▶ **WHAT THE EXERCISE ASKS**: Word for word, repeat each of the records below.

[Stored items]
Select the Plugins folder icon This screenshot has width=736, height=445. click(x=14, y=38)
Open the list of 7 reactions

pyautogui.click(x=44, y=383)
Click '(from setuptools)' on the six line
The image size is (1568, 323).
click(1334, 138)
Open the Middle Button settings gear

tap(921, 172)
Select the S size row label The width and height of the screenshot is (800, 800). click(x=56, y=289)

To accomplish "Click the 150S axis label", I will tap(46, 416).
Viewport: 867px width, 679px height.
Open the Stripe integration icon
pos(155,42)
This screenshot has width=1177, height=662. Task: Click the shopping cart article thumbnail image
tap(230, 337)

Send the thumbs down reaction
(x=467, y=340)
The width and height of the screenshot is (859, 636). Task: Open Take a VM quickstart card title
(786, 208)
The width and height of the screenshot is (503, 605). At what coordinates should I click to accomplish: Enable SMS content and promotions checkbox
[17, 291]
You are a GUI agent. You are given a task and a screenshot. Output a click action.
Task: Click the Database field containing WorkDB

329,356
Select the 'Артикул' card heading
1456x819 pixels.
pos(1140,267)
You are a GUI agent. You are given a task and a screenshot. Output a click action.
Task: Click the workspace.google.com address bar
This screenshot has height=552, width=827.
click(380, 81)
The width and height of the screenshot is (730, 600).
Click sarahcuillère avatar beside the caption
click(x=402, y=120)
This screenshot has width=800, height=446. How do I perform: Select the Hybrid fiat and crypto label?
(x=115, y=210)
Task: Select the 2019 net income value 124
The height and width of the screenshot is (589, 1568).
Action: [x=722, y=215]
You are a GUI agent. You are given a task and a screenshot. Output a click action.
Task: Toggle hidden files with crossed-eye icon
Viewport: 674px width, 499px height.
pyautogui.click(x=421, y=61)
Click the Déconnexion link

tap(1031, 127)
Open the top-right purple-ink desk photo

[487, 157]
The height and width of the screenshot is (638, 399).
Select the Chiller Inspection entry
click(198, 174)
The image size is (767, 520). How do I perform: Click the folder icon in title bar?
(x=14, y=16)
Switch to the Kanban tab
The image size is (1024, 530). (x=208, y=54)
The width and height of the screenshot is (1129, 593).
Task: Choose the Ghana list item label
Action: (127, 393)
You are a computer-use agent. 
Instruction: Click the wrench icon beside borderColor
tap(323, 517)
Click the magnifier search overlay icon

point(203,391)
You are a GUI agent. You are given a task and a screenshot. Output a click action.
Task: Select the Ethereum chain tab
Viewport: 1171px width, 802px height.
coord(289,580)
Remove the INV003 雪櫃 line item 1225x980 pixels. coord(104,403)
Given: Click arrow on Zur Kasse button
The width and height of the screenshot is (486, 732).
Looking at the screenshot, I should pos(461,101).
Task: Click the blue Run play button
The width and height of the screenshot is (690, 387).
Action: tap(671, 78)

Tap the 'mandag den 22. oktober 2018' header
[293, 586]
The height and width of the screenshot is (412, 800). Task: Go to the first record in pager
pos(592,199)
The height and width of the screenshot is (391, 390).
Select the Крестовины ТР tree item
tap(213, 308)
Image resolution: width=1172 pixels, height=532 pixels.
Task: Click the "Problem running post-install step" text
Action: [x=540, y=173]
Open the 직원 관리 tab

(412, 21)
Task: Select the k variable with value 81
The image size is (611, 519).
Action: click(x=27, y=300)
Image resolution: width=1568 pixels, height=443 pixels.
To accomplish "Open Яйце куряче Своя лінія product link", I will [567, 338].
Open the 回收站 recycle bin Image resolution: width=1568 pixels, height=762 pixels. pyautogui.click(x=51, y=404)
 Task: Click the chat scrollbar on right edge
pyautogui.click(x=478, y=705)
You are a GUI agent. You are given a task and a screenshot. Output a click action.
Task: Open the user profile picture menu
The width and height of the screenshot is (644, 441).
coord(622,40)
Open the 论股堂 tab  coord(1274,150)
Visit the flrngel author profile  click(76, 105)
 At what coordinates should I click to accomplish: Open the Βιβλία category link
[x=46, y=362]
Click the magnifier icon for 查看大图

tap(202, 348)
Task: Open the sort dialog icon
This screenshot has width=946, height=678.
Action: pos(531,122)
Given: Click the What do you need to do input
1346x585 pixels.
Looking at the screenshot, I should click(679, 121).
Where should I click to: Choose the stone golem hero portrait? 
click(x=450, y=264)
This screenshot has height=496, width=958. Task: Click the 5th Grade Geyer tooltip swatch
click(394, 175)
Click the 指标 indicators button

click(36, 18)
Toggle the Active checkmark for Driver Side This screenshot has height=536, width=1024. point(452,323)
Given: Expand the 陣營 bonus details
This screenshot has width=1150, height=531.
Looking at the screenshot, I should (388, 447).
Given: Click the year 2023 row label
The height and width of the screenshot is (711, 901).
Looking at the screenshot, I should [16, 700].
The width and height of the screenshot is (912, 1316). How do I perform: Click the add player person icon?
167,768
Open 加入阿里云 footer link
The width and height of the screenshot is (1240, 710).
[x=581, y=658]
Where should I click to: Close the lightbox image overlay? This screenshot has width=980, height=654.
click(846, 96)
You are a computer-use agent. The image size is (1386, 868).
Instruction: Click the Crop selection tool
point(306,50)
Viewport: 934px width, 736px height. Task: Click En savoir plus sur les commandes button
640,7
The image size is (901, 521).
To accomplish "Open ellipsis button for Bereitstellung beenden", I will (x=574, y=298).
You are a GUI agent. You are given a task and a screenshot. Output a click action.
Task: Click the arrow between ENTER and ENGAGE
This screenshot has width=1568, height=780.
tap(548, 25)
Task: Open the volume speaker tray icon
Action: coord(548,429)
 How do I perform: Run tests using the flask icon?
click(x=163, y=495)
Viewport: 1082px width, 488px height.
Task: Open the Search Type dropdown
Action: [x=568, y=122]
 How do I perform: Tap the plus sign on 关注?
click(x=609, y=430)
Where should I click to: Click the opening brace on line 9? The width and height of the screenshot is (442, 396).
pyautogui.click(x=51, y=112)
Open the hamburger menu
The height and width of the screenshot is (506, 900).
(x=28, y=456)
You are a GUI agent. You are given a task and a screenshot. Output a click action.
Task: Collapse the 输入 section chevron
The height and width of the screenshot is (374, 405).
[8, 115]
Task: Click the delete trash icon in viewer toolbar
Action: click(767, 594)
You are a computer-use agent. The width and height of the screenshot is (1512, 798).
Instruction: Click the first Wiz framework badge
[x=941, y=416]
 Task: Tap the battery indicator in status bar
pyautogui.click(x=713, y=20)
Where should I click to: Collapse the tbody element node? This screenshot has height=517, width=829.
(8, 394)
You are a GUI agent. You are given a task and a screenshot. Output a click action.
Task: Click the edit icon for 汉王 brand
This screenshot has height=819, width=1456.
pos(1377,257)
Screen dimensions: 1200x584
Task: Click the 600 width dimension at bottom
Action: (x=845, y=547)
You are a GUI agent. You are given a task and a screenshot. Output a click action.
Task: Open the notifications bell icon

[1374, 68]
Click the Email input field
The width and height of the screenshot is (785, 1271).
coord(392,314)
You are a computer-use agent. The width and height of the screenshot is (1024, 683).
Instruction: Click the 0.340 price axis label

▶ **RESULT OF THIS TASK**:
Select the Plugins folder icon This screenshot has width=736, height=445. click(x=14, y=38)
Open the list of 7 reactions

pyautogui.click(x=44, y=383)
Click '(from setuptools)' on the six line
The image size is (1568, 323).
click(1334, 138)
Open the Middle Button settings gear

tap(921, 172)
Select the S size row label The width and height of the screenshot is (800, 800). click(x=56, y=289)

To accomplish "Click the 150S axis label", I will tap(46, 416).
Viewport: 867px width, 679px height.
Open the Stripe integration icon
pos(155,42)
This screenshot has width=1177, height=662. Task: Click the shopping cart article thumbnail image
tap(230, 337)

Send the thumbs down reaction
(x=467, y=340)
The width and height of the screenshot is (859, 636). Task: Open Take a VM quickstart card title
(786, 208)
The width and height of the screenshot is (503, 605). At what coordinates should I click to accomplish: Enable SMS content and promotions checkbox
[17, 291]
You are a GUI agent. You are given a task and a screenshot. Output a click action.
Task: Click the Database field containing WorkDB

329,356
Select the 'Артикул' card heading
1456x819 pixels.
pos(1140,267)
You are a GUI agent. You are given a task and a screenshot. Output a click action.
Task: Click the workspace.google.com address bar
This screenshot has height=552, width=827.
click(380, 81)
The width and height of the screenshot is (730, 600).
Click sarahcuillère avatar beside the caption
click(x=402, y=120)
This screenshot has width=800, height=446. How do I perform: Select the Hybrid fiat and crypto label?
(x=115, y=210)
Task: Select the 2019 net income value 124
The height and width of the screenshot is (589, 1568).
Action: [x=722, y=215]
You are a GUI agent. You are given a task and a screenshot. Output a click action.
Task: Toggle hidden files with crossed-eye icon
Viewport: 674px width, 499px height.
pyautogui.click(x=421, y=61)
Click the Déconnexion link

tap(1031, 127)
Open the top-right purple-ink desk photo

[487, 157]
The height and width of the screenshot is (638, 399).
Select the Chiller Inspection entry
click(198, 174)
The image size is (767, 520). How do I perform: Click the folder icon in title bar?
(x=14, y=16)
Switch to the Kanban tab
The image size is (1024, 530). (x=208, y=54)
The width and height of the screenshot is (1129, 593).
Task: Choose the Ghana list item label
Action: (127, 393)
You are a computer-use agent. 
Instruction: Click the wrench icon beside borderColor
tap(323, 517)
Click the magnifier search overlay icon

point(203,391)
You are a GUI agent. You are given a task and a screenshot. Output a click action.
Task: Select the Ethereum chain tab
Viewport: 1171px width, 802px height.
coord(289,580)
Remove the INV003 雪櫃 line item 1225x980 pixels. coord(104,403)
Given: Click arrow on Zur Kasse button
The width and height of the screenshot is (486, 732).
Looking at the screenshot, I should pos(461,101).
Task: Click the blue Run play button
The width and height of the screenshot is (690, 387).
Action: tap(671, 78)

Tap the 'mandag den 22. oktober 2018' header
[293, 586]
The height and width of the screenshot is (412, 800). Task: Go to the first record in pager
pos(592,199)
The height and width of the screenshot is (391, 390).
Select the Крестовины ТР tree item
tap(213, 308)
Image resolution: width=1172 pixels, height=532 pixels.
Task: Click the "Problem running post-install step" text
Action: [x=540, y=173]
Open the 직원 관리 tab

(412, 21)
Task: Select the k variable with value 81
The image size is (611, 519).
Action: click(x=27, y=300)
Image resolution: width=1568 pixels, height=443 pixels.
To accomplish "Open Яйце куряче Своя лінія product link", I will [567, 338].
Open the 回收站 recycle bin Image resolution: width=1568 pixels, height=762 pixels. pyautogui.click(x=51, y=404)
 Task: Click the chat scrollbar on right edge
pyautogui.click(x=478, y=705)
You are a GUI agent. You are given a task and a screenshot. Output a click action.
Task: Open the user profile picture menu
The width and height of the screenshot is (644, 441).
coord(622,40)
Open the 论股堂 tab  coord(1274,150)
Visit the flrngel author profile  click(76, 105)
 At what coordinates should I click to accomplish: Open the Βιβλία category link
[x=46, y=362]
Click the magnifier icon for 查看大图

tap(202, 348)
Task: Open the sort dialog icon
This screenshot has width=946, height=678.
Action: pos(531,122)
Given: Click the What do you need to do input
1346x585 pixels.
Looking at the screenshot, I should click(679, 121).
Where should I click to: Choose the stone golem hero portrait? 
click(x=450, y=264)
This screenshot has height=496, width=958. Task: Click the 5th Grade Geyer tooltip swatch
click(394, 175)
Click the 指标 indicators button

click(36, 18)
Toggle the Active checkmark for Driver Side This screenshot has height=536, width=1024. point(452,323)
Given: Expand the 陣營 bonus details
This screenshot has width=1150, height=531.
Looking at the screenshot, I should (388, 447).
Given: Click the year 2023 row label
The height and width of the screenshot is (711, 901).
Looking at the screenshot, I should [16, 700].
The width and height of the screenshot is (912, 1316). How do I perform: Click the add player person icon?
167,768
Open 加入阿里云 footer link
The width and height of the screenshot is (1240, 710).
[x=581, y=658]
Where should I click to: Close the lightbox image overlay? This screenshot has width=980, height=654.
click(846, 96)
You are a computer-use agent. The image size is (1386, 868).
Instruction: Click the Crop selection tool
point(306,50)
Viewport: 934px width, 736px height. Task: Click En savoir plus sur les commandes button
640,7
The image size is (901, 521).
To accomplish "Open ellipsis button for Bereitstellung beenden", I will (x=574, y=298).
You are a GUI agent. You are given a task and a screenshot. Output a click action.
Task: Click the arrow between ENTER and ENGAGE
This screenshot has width=1568, height=780.
tap(548, 25)
Task: Open the volume speaker tray icon
Action: coord(548,429)
 How do I perform: Run tests using the flask icon?
click(x=163, y=495)
Viewport: 1082px width, 488px height.
Task: Open the Search Type dropdown
Action: [x=568, y=122]
 How do I perform: Tap the plus sign on 关注?
click(x=609, y=430)
Where should I click to: Click the opening brace on line 9? The width and height of the screenshot is (442, 396).
pyautogui.click(x=51, y=112)
Open the hamburger menu
The height and width of the screenshot is (506, 900).
(x=28, y=456)
You are a GUI agent. You are given a task and a screenshot. Output a click action.
Task: Collapse the 输入 section chevron
The height and width of the screenshot is (374, 405).
[8, 115]
Task: Click the delete trash icon in viewer toolbar
Action: click(767, 594)
You are a computer-use agent. The width and height of the screenshot is (1512, 798).
Instruction: Click the first Wiz framework badge
[x=941, y=416]
 Task: Tap the battery indicator in status bar
pyautogui.click(x=713, y=20)
Where should I click to: Collapse the tbody element node? This screenshot has height=517, width=829.
(8, 394)
You are a GUI agent. You are given a task and a screenshot. Output a click action.
Task: Click the edit icon for 汉王 brand
This screenshot has height=819, width=1456.
pos(1377,257)
Screen dimensions: 1200x584
Task: Click the 600 width dimension at bottom
Action: (x=845, y=547)
You are a GUI agent. You are given a task and a screenshot. Output a click action.
Task: Open the notifications bell icon

[1374, 68]
Click the Email input field
The width and height of the screenshot is (785, 1271).
coord(392,314)
You are a computer-use agent. The width and height of the screenshot is (1024, 683).
Instruction: Click the 0.340 price axis label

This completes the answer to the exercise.